Doch diese Zeiten sind vorbei. Als Einstieg ins Partygeplauder eignet sich das Wetter schon lange nicht mehr. Schon eine arglose Bemerkung über Hitze oder Trockenheit kann ein Gespräch binnen Sekunden eskalieren lassen.
Das Wetter ist eben nicht einfach nur das Wetter: Es ist die kleine Schwester des Klimas – und übers Klima zu reden, ist mittlerweile ein politisches Statement, ja eine Frage des Glaubens. Je nach Standpunkt gilt man als Leugner oder Hysteriker, als irgendwie links-sozialistisch oder unverbesserlich rechts.
Morddrohungen für Wetterfrösche
Wie bei jedem kontroversen Thema, das die Gesellschaft diskutiert, geraten irgendwann auch die Medien unter Beschuss. Die einen bemängeln, angesichts der globalen Bedrohung werde der Klimawandel nicht angemessen berücksichtigt.
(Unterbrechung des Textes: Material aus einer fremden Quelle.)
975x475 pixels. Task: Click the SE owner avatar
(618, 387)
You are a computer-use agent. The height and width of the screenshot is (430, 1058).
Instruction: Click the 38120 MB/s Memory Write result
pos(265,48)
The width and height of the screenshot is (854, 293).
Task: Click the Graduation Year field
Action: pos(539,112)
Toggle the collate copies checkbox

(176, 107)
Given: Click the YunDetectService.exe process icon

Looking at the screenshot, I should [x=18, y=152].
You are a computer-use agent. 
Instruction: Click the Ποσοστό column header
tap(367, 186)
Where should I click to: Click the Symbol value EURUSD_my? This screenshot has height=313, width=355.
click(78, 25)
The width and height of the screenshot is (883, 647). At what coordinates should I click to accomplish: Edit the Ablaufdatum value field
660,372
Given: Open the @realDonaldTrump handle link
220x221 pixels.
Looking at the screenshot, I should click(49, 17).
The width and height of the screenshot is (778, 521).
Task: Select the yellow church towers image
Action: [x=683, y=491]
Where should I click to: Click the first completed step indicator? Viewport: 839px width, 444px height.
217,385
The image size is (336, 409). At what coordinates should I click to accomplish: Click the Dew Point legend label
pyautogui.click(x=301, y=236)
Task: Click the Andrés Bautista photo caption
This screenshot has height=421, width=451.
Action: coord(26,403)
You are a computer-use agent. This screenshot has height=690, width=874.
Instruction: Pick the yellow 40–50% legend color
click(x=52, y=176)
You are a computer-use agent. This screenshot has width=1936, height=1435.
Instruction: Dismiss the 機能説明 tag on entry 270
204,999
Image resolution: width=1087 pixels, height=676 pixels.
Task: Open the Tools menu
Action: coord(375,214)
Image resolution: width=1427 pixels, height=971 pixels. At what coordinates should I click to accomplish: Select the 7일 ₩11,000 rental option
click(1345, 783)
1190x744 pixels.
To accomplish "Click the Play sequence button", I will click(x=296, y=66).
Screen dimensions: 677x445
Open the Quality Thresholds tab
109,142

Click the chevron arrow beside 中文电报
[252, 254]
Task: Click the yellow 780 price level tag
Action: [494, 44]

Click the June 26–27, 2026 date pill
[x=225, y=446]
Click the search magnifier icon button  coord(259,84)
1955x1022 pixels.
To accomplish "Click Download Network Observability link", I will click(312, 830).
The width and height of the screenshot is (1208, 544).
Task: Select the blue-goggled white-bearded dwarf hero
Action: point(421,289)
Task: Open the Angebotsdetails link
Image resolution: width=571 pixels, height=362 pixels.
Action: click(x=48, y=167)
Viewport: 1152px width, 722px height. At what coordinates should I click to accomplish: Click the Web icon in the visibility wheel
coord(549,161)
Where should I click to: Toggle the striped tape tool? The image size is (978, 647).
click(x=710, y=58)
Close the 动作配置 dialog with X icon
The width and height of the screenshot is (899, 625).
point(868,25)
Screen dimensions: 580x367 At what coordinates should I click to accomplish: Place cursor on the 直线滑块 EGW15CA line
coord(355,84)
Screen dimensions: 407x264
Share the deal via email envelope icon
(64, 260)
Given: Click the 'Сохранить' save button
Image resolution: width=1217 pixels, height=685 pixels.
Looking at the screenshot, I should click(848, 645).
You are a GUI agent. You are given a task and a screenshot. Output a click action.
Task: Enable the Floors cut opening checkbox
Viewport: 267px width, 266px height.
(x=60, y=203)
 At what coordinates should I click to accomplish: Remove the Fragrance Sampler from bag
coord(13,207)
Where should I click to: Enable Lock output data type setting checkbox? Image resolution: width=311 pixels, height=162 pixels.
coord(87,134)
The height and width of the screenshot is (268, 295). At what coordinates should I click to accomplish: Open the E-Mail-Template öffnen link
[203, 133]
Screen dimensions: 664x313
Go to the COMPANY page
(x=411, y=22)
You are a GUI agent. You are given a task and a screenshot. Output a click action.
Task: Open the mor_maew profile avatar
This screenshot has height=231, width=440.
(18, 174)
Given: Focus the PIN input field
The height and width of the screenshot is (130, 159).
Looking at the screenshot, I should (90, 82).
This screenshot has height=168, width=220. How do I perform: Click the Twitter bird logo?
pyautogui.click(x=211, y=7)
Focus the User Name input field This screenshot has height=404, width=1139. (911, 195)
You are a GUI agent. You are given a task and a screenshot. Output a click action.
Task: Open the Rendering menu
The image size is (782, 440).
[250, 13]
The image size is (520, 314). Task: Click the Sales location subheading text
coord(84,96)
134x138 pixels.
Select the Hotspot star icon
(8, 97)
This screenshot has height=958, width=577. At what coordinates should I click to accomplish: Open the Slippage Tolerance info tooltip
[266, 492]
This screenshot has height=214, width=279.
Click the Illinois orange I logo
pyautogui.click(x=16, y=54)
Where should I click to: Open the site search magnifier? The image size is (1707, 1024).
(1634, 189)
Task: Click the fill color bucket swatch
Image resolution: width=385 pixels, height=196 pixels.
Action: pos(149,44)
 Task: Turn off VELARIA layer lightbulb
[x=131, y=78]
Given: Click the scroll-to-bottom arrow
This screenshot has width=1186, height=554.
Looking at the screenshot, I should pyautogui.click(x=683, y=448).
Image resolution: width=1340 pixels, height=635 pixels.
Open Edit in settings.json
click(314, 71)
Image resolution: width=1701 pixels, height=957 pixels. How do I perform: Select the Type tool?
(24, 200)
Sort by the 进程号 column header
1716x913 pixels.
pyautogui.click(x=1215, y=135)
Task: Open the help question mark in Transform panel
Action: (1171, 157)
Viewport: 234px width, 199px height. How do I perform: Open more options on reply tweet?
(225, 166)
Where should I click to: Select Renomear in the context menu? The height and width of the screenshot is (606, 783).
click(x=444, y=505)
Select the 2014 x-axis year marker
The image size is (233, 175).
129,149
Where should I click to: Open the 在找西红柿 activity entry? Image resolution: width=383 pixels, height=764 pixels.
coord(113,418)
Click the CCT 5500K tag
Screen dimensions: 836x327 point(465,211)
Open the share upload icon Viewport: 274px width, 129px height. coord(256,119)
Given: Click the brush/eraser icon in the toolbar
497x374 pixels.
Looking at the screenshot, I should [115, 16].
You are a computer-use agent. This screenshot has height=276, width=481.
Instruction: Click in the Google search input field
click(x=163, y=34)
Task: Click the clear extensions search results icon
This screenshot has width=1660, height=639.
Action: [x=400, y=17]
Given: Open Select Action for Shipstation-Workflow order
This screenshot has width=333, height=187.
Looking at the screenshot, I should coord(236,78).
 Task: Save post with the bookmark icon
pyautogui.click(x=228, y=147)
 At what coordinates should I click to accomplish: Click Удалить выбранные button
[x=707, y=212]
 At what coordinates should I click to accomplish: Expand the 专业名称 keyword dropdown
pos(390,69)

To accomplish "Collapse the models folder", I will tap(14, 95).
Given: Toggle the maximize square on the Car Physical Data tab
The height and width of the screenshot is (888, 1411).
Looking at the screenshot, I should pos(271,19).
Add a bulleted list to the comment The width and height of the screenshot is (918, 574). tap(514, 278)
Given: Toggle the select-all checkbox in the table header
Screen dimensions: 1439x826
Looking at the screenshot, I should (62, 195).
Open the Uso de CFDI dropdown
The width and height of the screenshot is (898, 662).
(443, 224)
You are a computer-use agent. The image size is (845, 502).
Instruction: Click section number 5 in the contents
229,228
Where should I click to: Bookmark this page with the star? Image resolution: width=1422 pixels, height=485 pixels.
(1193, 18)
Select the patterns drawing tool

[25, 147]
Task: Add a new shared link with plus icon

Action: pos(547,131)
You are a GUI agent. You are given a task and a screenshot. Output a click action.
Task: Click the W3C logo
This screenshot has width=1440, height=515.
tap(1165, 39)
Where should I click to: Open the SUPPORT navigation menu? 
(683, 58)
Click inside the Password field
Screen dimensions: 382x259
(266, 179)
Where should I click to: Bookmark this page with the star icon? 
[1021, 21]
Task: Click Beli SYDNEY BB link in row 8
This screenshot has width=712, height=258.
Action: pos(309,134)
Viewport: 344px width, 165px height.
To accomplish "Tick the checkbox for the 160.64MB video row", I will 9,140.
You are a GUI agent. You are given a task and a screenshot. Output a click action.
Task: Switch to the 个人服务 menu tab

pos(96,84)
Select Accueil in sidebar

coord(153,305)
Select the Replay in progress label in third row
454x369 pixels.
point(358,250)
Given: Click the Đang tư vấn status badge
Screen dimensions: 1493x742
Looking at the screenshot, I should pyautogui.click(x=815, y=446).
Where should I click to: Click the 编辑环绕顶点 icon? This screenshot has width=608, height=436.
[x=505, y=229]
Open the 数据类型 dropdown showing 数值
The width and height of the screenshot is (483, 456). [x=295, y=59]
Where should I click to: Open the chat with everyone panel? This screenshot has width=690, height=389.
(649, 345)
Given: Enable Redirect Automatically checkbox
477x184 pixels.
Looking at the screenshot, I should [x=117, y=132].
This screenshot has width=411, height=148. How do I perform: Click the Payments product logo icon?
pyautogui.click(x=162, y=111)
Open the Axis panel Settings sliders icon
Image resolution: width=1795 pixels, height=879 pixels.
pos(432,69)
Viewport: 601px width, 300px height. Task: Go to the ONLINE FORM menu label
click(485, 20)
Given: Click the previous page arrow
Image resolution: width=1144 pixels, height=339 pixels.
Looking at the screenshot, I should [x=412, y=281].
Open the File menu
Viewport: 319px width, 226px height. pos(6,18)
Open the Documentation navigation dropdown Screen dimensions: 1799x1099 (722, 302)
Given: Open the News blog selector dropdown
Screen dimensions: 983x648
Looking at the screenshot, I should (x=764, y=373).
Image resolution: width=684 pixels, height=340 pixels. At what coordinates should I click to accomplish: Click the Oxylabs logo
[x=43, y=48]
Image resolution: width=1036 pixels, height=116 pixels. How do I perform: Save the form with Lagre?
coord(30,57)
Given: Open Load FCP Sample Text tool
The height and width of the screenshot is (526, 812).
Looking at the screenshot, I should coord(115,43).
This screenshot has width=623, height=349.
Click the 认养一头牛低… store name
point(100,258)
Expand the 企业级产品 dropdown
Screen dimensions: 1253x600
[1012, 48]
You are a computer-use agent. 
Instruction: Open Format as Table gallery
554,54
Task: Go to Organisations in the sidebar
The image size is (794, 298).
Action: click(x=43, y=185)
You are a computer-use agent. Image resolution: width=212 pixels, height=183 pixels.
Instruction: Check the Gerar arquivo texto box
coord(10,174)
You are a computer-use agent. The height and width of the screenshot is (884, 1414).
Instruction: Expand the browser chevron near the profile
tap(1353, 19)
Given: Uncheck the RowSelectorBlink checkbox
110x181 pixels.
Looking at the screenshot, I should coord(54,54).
Die anderen beklagen, die Berichterstattung sei zu alarmistisch, jeder etwas wärmere Sommertag werde gleich zur Klimakatastrophe ausgerufen.
Auch die Unterstellung, die Medien würden mit ihrer Berichterstattung eine geheime Agenda verfolgen, steht immer wieder einmal im Raum. Anfang August geriet SRF-Wettermann Thomas Bucheli in einen Shitstorm, weil er – angeblich mit Absicht – zu hohe Temperaturwerte für einige Gegenden in Südeuropa vorausgesagt hatte. In den USA, wo die Debatten immer noch ein paar Umdrehungen erbitterter verlaufen, kündigte ein Wettermoderator etwa zur gleichen Zeit seinen Job – er hatte nach seinen Sendungen immer wieder Morddrohungen erhalten.
Ist das noch normal?
Wann genau das Wetter zum verminten Gelände wurde, ist schwer zu sagen. Aber schon vor fünf Jahren ereignete sich beim «Frutigländer» eine Episode, die einen Vorgeschmack auf die heutige Debattenkultur gab. Damals berichteten wir mit ein paar Zeilen über das Eröffnungsfest einer neuen Tankstelle. In seinem kurzen Bericht erwähnte der Autor, die Organisatoren hätten Pech gehabt mit dem Wetter – am Eröffnungstag hatte es zeitweise in Strömen geregnet. Kaum war der Artikel erschienen, ging in der Redaktion eine wütende Leserzuschrift ein: Was denn dieses Gerede vom schlechten Wetter solle? Angesichts der langen Trockenheit sei es doch ein Segen, dass es nun endlich wieder Niederschläge gebe! Wir Journalisten sollten doch bitte einmal kurz nachdenken, bevor wir etwas niederschreiben.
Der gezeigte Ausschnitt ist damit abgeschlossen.